Question

Sphere A has a diameter of 12 and is dilated by a scale factor of one half to create sphere B. What is the ratio of the volume of sphere A to sphere B?

Answer

**step1** Understanding the problem

We are given information about two spheres, Sphere A and Sphere B. Sphere A has a diameter of 12. Sphere B is created by "dilating" Sphere A by a scale factor of one half. This means that every linear measurement of Sphere B (like its diameter or radius) is half the size of Sphere A's corresponding measurement. Our goal is to find the ratio of the volume of Sphere A to the volume of Sphere B.

**step2** Analyzing the effect of dilation on linear dimensions

The problem states that Sphere B is created by dilating Sphere A by a scale factor of one half, which can be written as $$\frac{1}{2}$$. This means that any linear dimension of Sphere B will be $$\frac{1}{2}$$ times the corresponding linear dimension of Sphere A. For example, if Sphere A's diameter is 12, then Sphere B's diameter would be $$12 \times \frac{1}{2} = 6$$. Similarly, the radius of Sphere B would be half the radius of Sphere A.

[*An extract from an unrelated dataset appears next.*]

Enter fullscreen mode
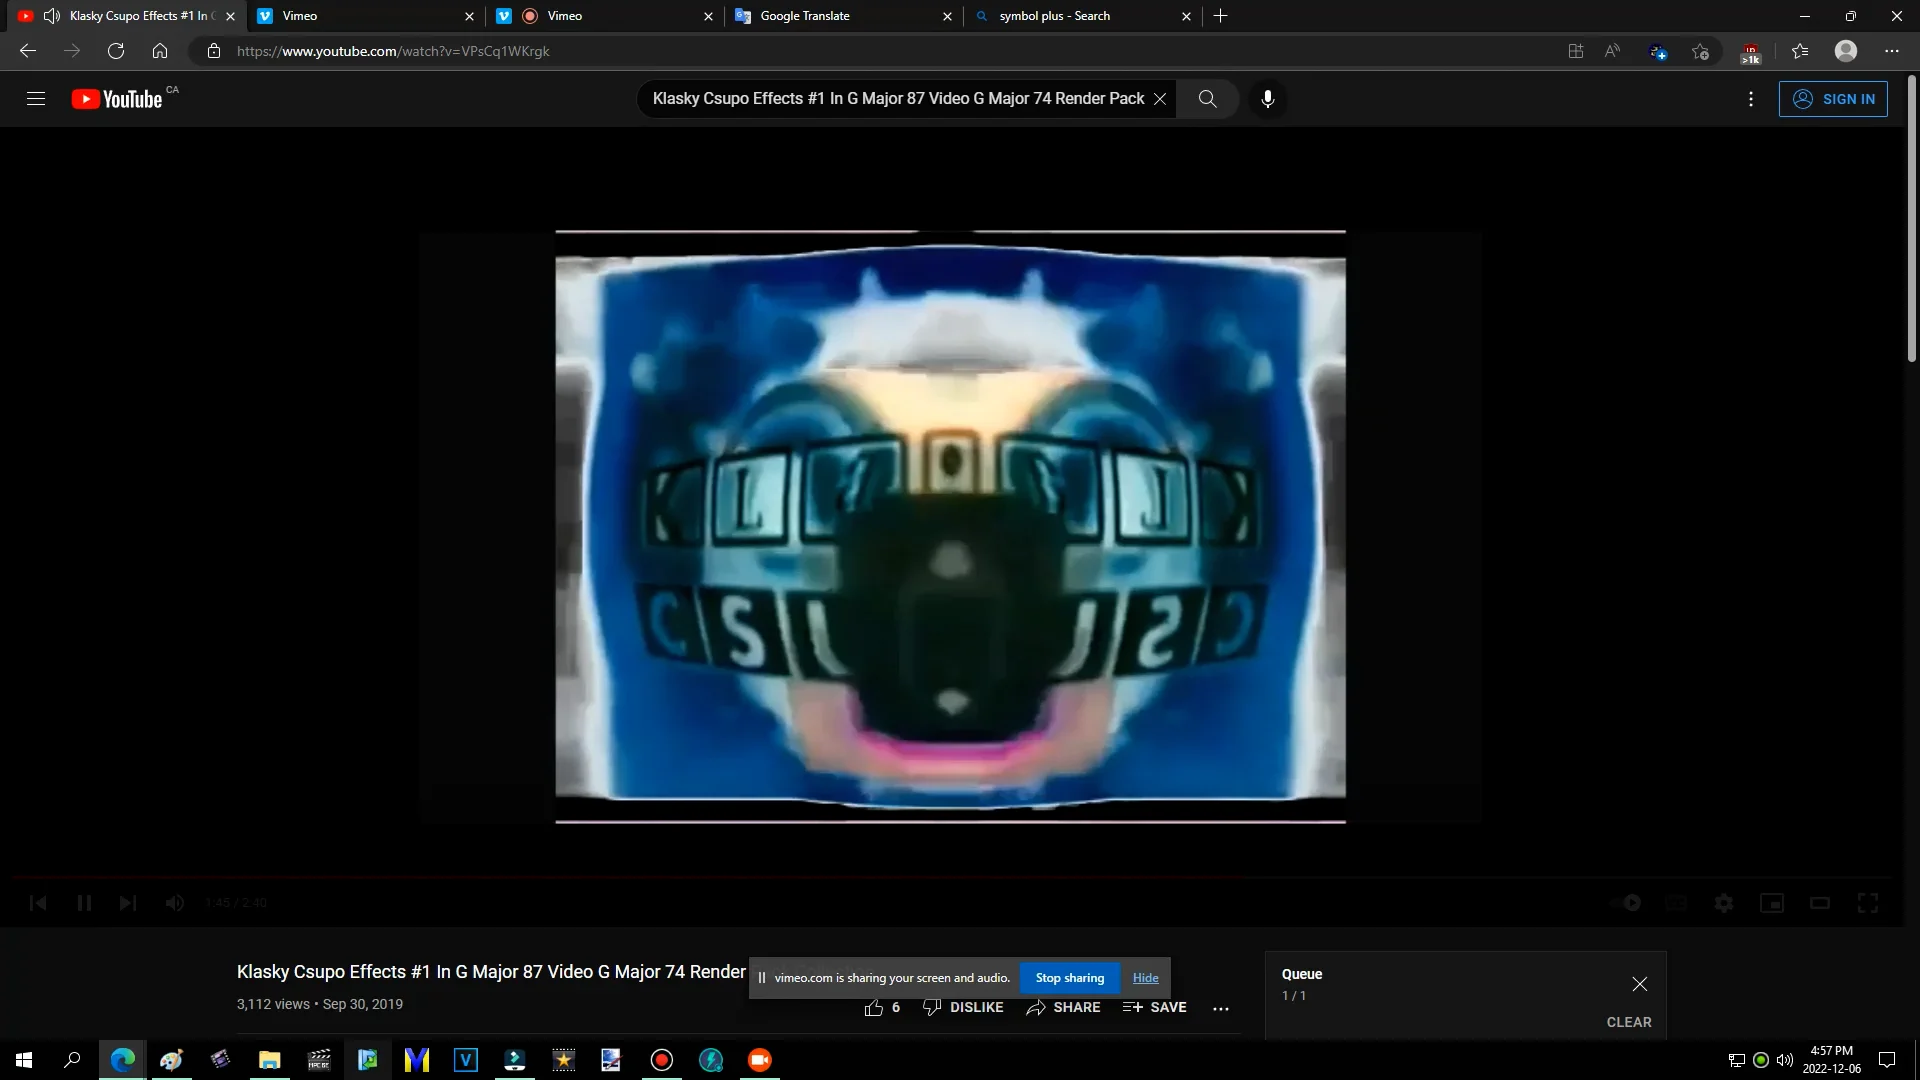Screen dimensions: 1920x1080 pos(1868,902)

**step3** Understanding how volume scales with linear dimensions

When a three-dimensional object like a sphere is scaled, its volume changes in a very specific way. Imagine a simple block (a cube). If its side length is 1 unit, its volume is $$1 \times 1 \times 1 = 1$$ cubic unit. If we make the side length twice as long (a scale factor of 2), the new side length is 2 units. Its new volume would be $$2 \times 2 \times 2 = 8$$ cubic units. Notice that the volume became $$2 \times 2 \times 2 = 2^3 = 8$$ times larger.
Now, if we make the side length half as long (a scale factor of $$\frac{1}{2}$$), the new side length is $$\frac{1}{2}$$ unit. Its new volume would be $$\frac{1}{2} \times \frac{1}{2} \times \frac{1}{2} = \frac{1}{8}$$ cubic units. So the volume became $$\left(\frac{1}{2}\right)^3 = \frac{1}{8}$$ times the original volume. This principle applies to all three-dimensional objects, including spheres: the change in volume is always the cube of the linear scale factor.

**step4** Calculating the volume relationship

From the previous step, we understand that the volume of a scaled object is related to the original object's volume by the cube of the linear scale factor. In this problem, the linear scale factor from Sphere A to Sphere B is $$\frac{1}{2}$$.
So, the volume of Sphere B will be $$\left(\frac{1}{2}\right)^3$$ times the volume of Sphere A.
Let's calculate the value of $$\left(\frac{1}{2}\right)^3$$:
$$\left(\frac{1}{2}\right)^3 = \frac{1}{2} \times \frac{1}{2} \times \frac{1}{2} = \frac{1}{8}$$
This means that the Volume of Sphere B is $$\frac{1}{8}$$ of the Volume of Sphere A. We can write this as: Volume B = $$\frac{1}{8}$$ * Volume A.

**step5** Determining the final ratio

We need to find the ratio of the volume of Sphere A to the volume of Sphere B. We can write this as Volume A : Volume B.
From the previous step, we know that Volume B is $$\frac{1}{8}$$ of Volume A.
So, we can write the ratio as:
Volume A : $$\left(\frac{1}{8} \text{ Volume A}\right)$$
To simplify this ratio, we can think of it as a division: $$\frac{\text{Volume A}}{\frac{1}{8} \text{ Volume A}}$$.
We can cancel out "Volume A" from the top and bottom, which leaves us with:
$$\frac{1}{\frac{1}{8}}$$
To divide by a fraction, we multiply by its reciprocal. The reciprocal of $$\frac{1}{8}$$ is 8.
So, $$1 \times 8 = 8$$.
Therefore, the ratio of the volume of Sphere A to Sphere B is $$8 : 1$$.